人生意気に感ず「ゼレンスキー氏の米議会登場の衝撃度、ロシアの誤算の行方」 | 中村紀雄オフィシャルブログ 「元 県会議員日記・人生フル回転」Powered by Ameba

人生意気に感ず「ゼレンスキー氏の米議会登場の衝撃度、ロシアの誤算の行方」

◇慌ただしく今年が暮れる。地球劇場の一幕が終ろうとしている。私たちは壮大なドラマの観客なのかドラマの当事者なのか。そのことが問われている。私は問題を一点に絞って観客であってはならないと訴えた。それはロシアのウクライナ侵攻である。2022年2月24日、ロシアはウクライナへの軍事侵攻を開始した。ウクライナという国の危機である。それは自由と民主主義という普遍的価値が踏みにじられる事態になるが故に私たち自身の問題なのだ。軍事独裁国の侵略は、私たちが傍観者でいれば次は我が国が犠牲者になり得る。

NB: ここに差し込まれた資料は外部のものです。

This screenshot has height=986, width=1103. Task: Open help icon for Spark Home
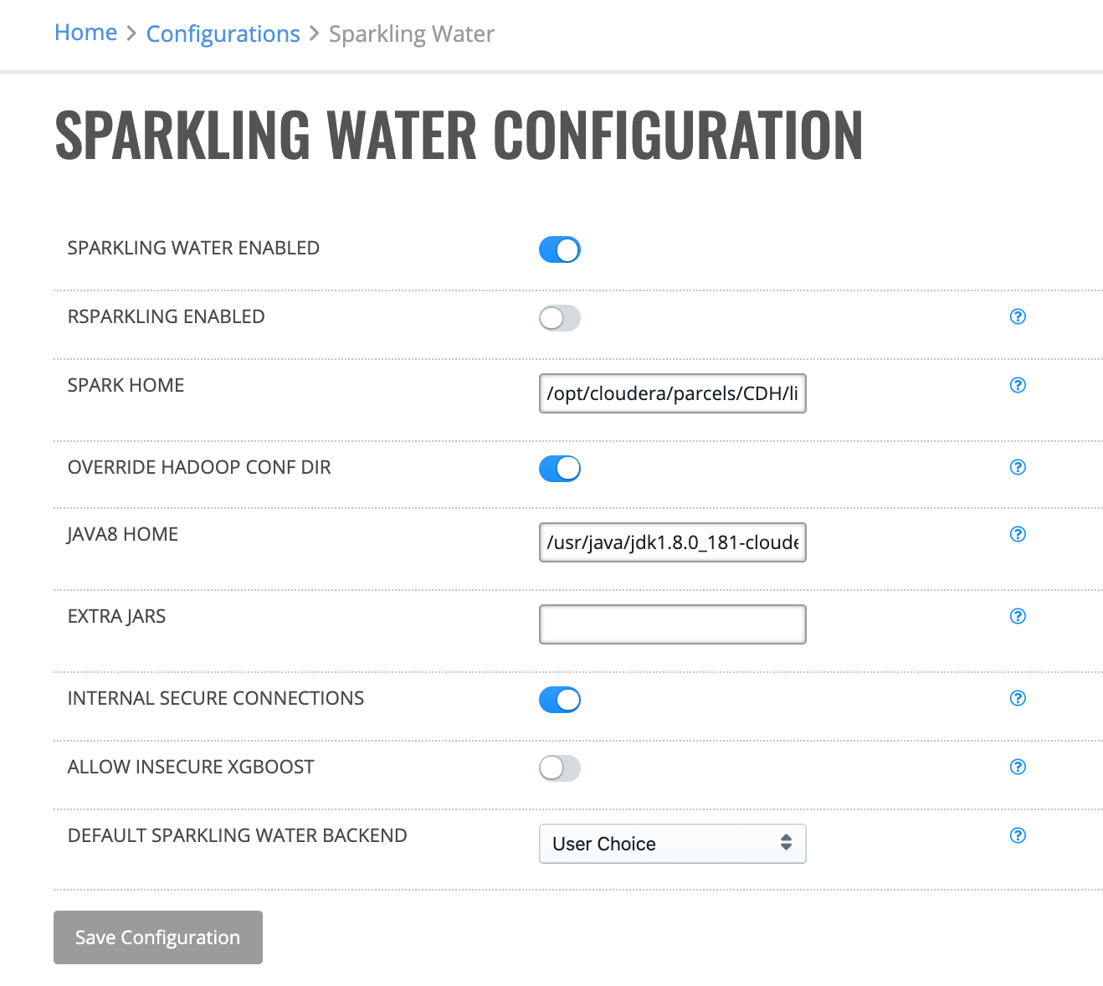point(1018,385)
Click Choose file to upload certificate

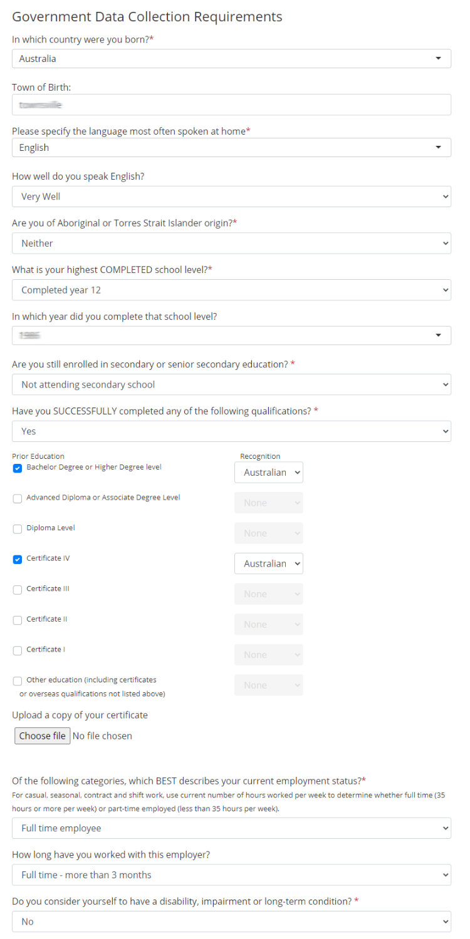42,736
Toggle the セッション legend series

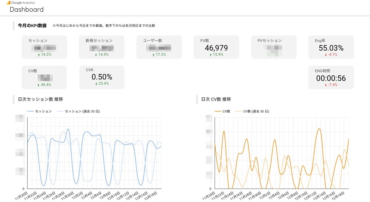click(x=39, y=111)
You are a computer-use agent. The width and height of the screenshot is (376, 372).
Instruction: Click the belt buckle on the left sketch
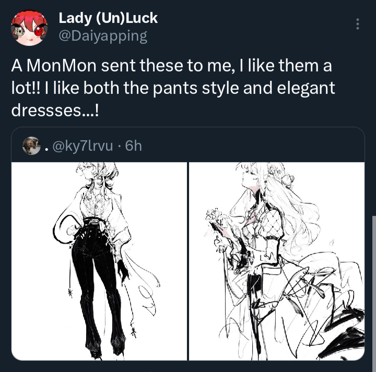[x=94, y=221]
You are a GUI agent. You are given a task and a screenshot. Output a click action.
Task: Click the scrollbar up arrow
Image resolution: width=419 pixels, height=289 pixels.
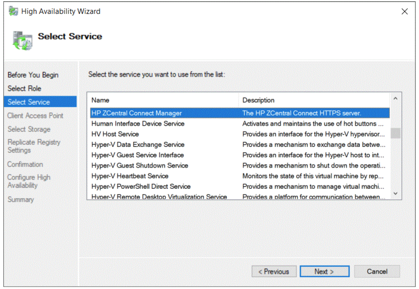[x=395, y=97]
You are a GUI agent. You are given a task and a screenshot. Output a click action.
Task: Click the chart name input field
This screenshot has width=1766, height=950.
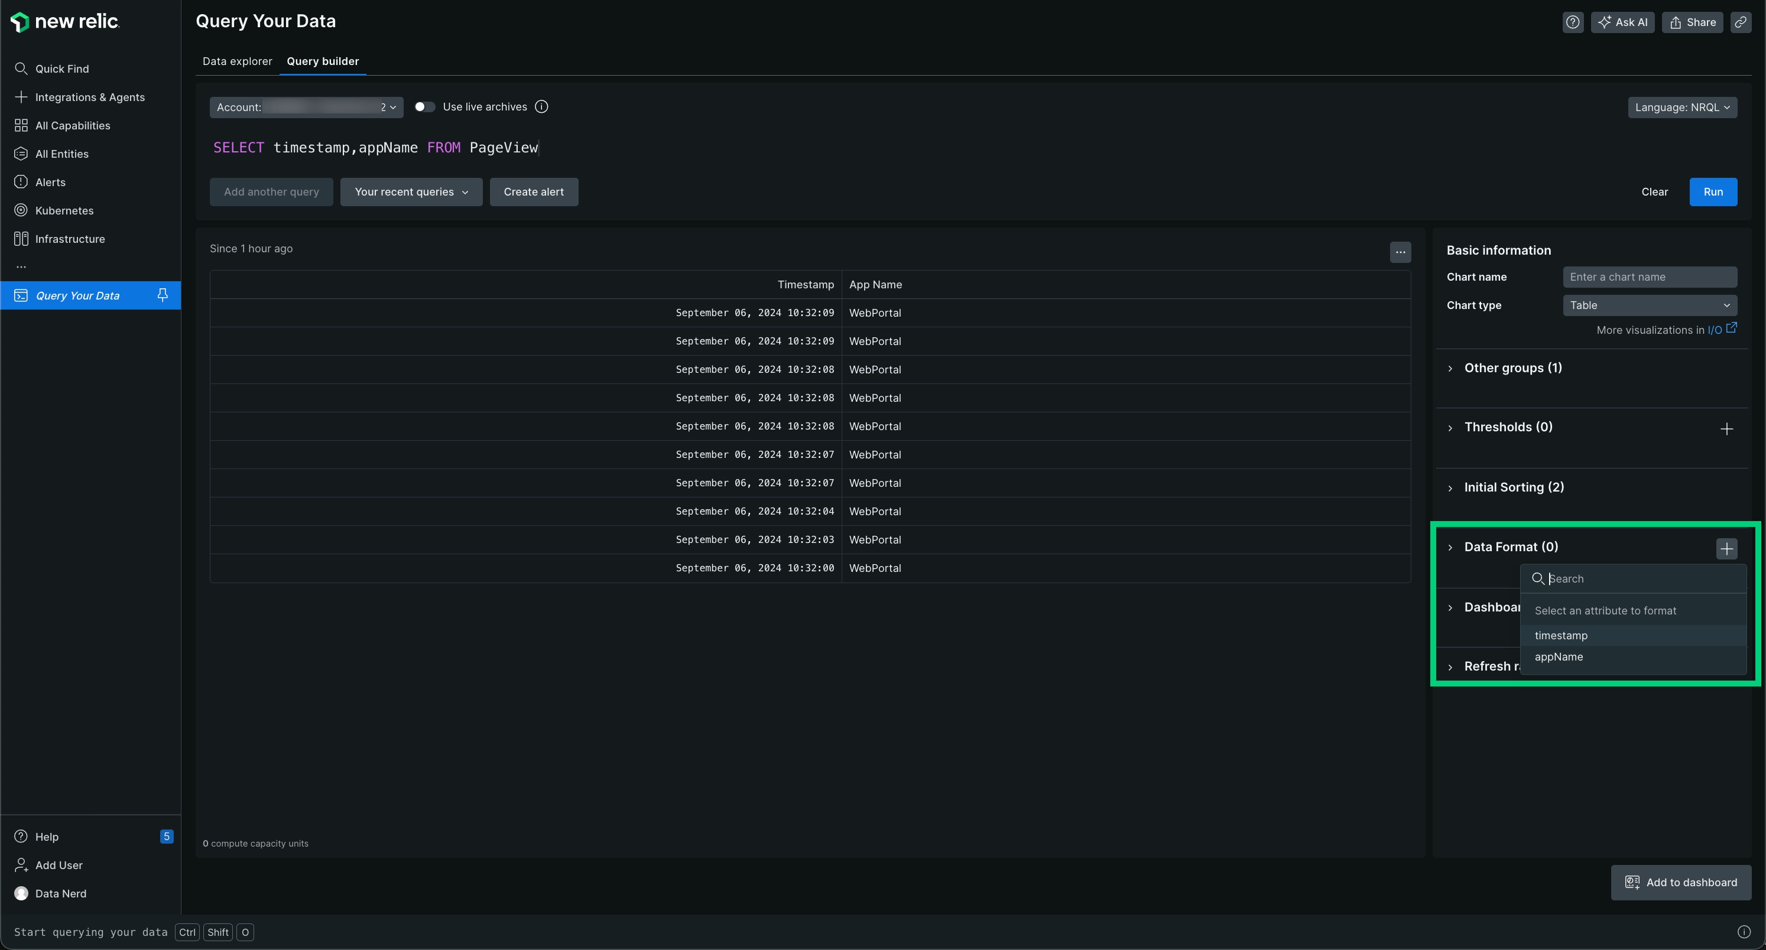coord(1649,277)
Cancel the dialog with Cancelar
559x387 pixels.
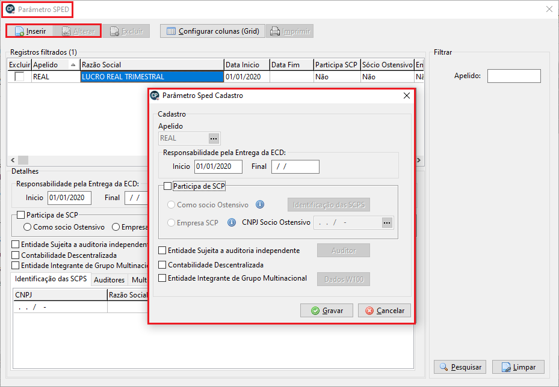click(385, 311)
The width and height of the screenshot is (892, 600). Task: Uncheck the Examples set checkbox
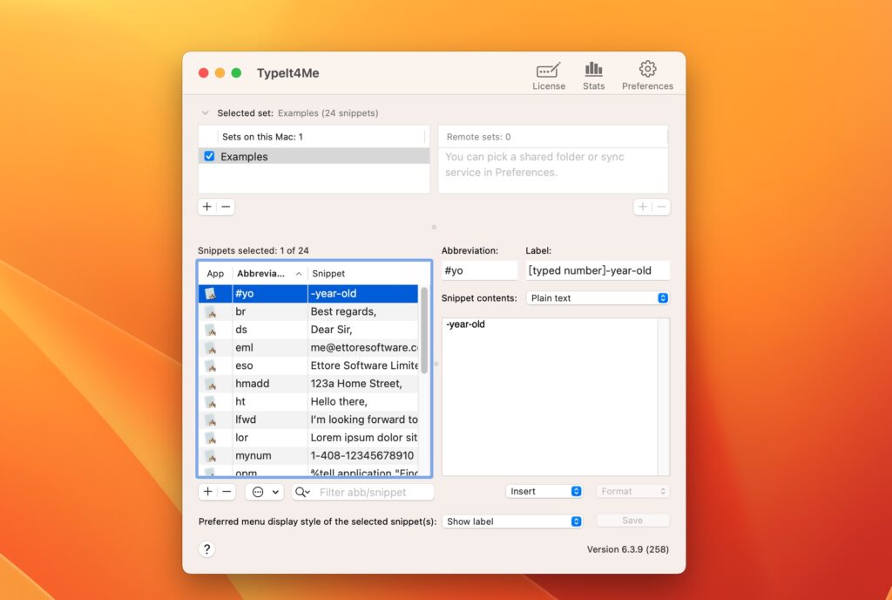(x=208, y=155)
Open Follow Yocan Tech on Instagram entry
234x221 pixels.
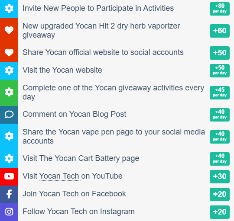pos(78,211)

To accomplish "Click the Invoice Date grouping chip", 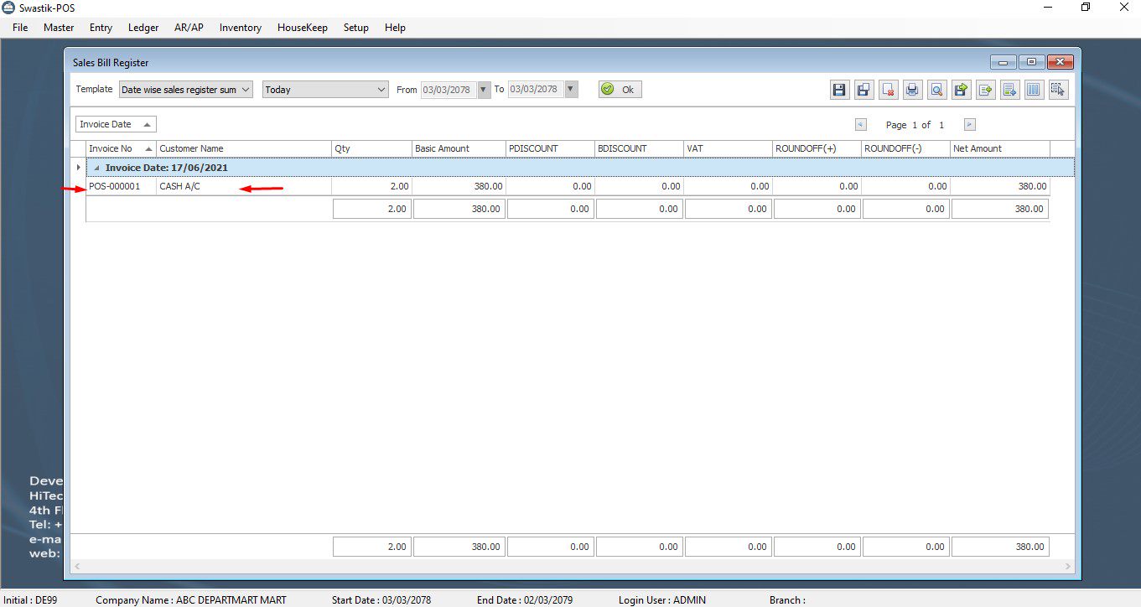I will point(116,124).

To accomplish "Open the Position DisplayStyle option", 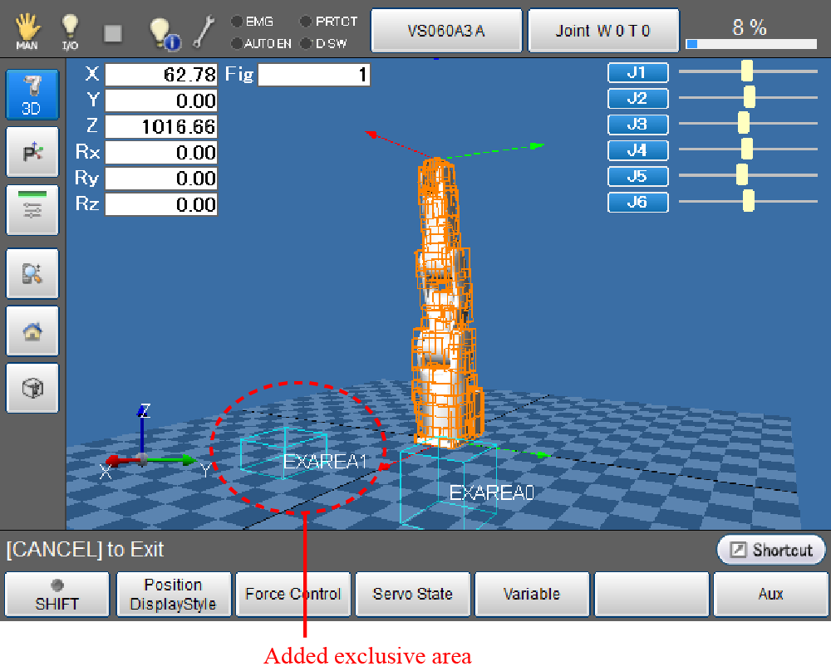I will point(173,595).
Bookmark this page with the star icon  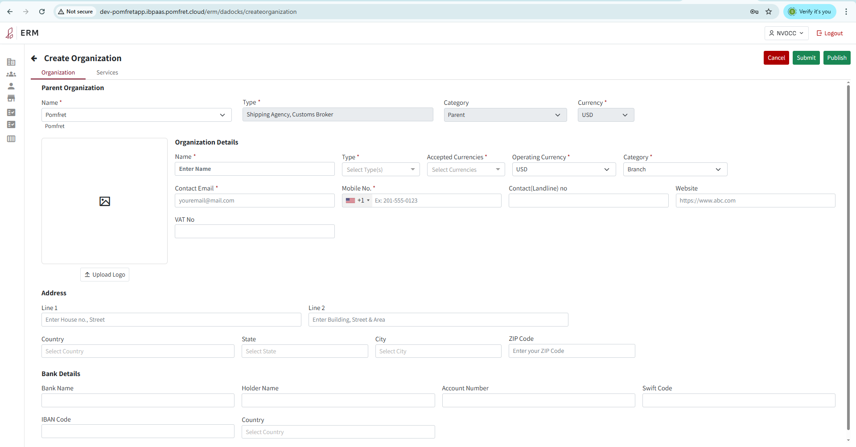pyautogui.click(x=769, y=12)
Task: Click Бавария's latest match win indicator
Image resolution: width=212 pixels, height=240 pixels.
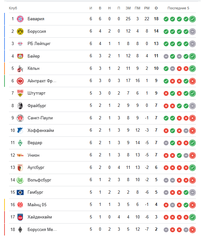Action: click(x=192, y=19)
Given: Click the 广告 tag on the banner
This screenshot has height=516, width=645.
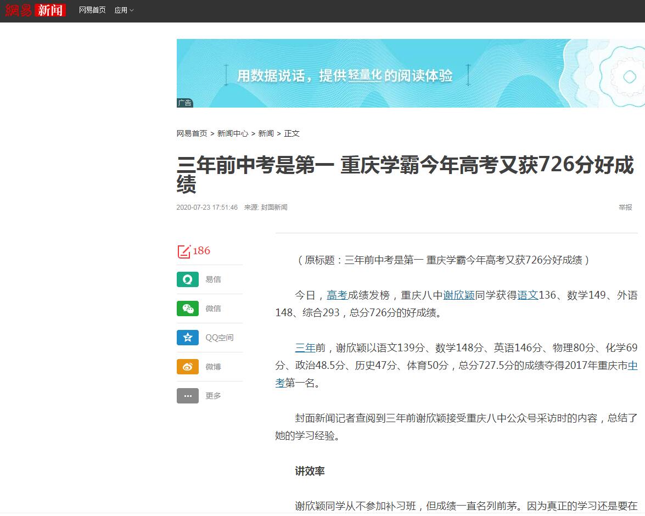Looking at the screenshot, I should (x=185, y=103).
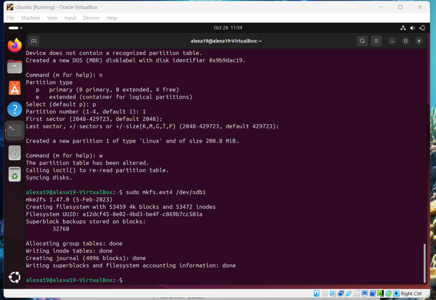Viewport: 436px width, 300px height.
Task: Click the Activities button in top bar
Action: [x=14, y=28]
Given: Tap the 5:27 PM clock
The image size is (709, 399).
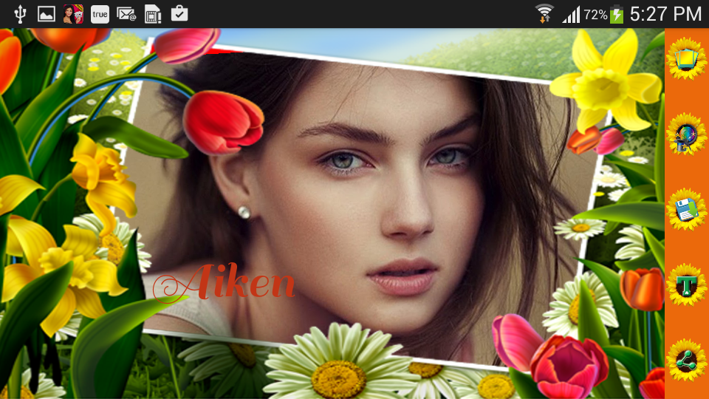Looking at the screenshot, I should 665,13.
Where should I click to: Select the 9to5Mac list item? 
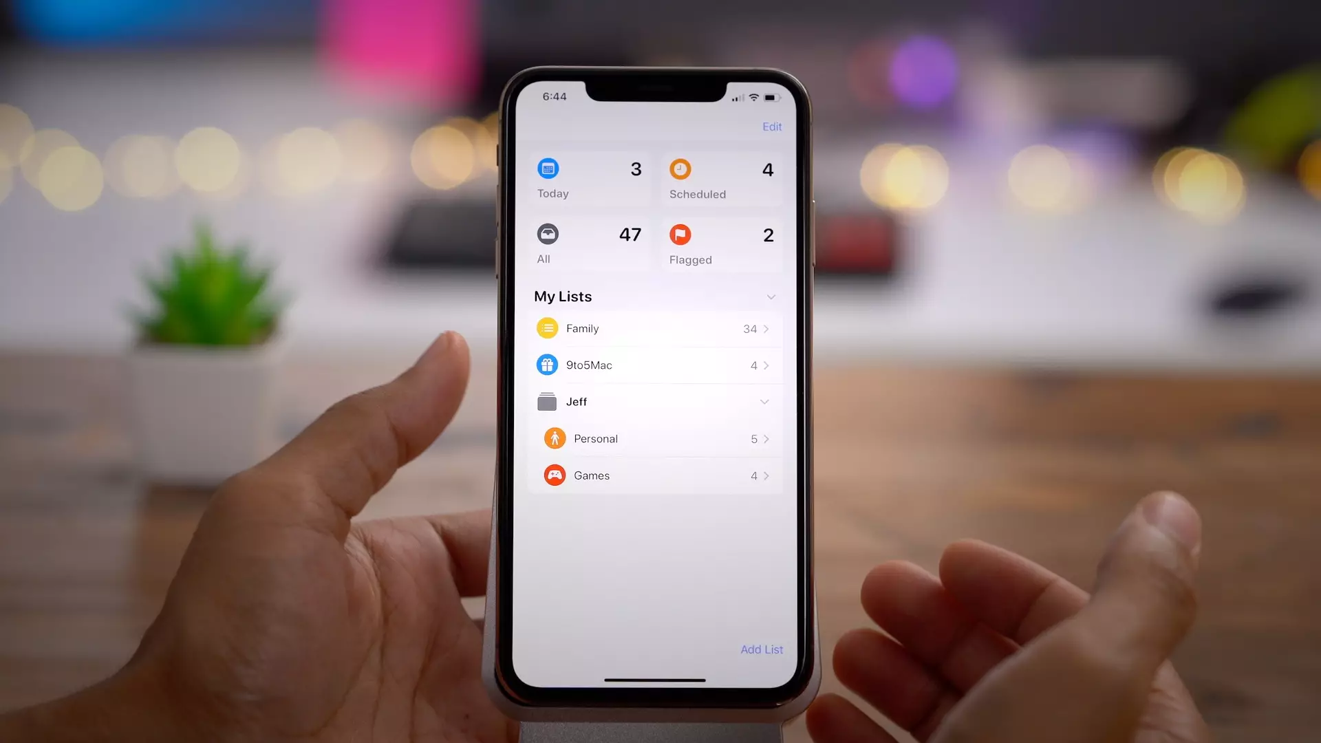(652, 365)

 プーチン氏の大誤算が叫ばれている。誤算の核心はウクライナの覚悟を甘くみた点にある。ロシアは核を持つ超大国であるから簡単に制圧できると考えたに違いない。私はこの10ヶ月を振り返ってゼレンスキー大統領の戦う姿に目を見張る。もしこの人が自身の保身を考える政治家であったならウクライナの兵士はひとたまりもなく破れ去ったに違いない。大統領自ら前線に立つ姿を示しているから兵士の志気が燃え上がっている。私のある友人はゼレンスキー氏のヒゲと戦時のスタイルを見てテロリストだと言った。これは木を見て森を見ずで問題の本質を知らない人の言葉である。ゼレンスキー氏は近代文明の利器を巧みに駆使してメッセージを発信し国際世論を動かしてきた。それは戦う武器がミサイルや戦車だけでないことを雄弁に見せつけることになった。その極めつけが今月21日のホワイトハウス訪問であった。ゼレンスキー氏はこれまでオンラインで米議会に訴えていたが今回は直接の姿である。しかも驚くべきはスーツではなくテロリストを思わせる戦時のスタイルなのだ。戦時下の元首が直接米議会に登場するのは極めて異例で、それは第二次世界大戦時のチャーチル英首相以来のことだ。米議会の人々は万雷の拍手で迎えた。議長席に立つ2人の女性にゼレンスキー氏はウクライナの国旗を渡した。2人の女性とはペロシ下院議長とハリス副大統領で、国旗には前戦の兵士たちの寄せ書きがあった。ゼレンスキー氏は「来年が転機になる」、「この戦いで我々の子孫がどんな世界に生きるか決まる」と訴えた。米議会は膨大な軍事支援の予算をその後に可決した。支援疲れが言われ出していた世界の世論に喝を与えた意義は図り知れない。ウクライナの兵士たちは勝利を確信したに違いない。来年の「転機」はすぐそこにある。(読者に感謝)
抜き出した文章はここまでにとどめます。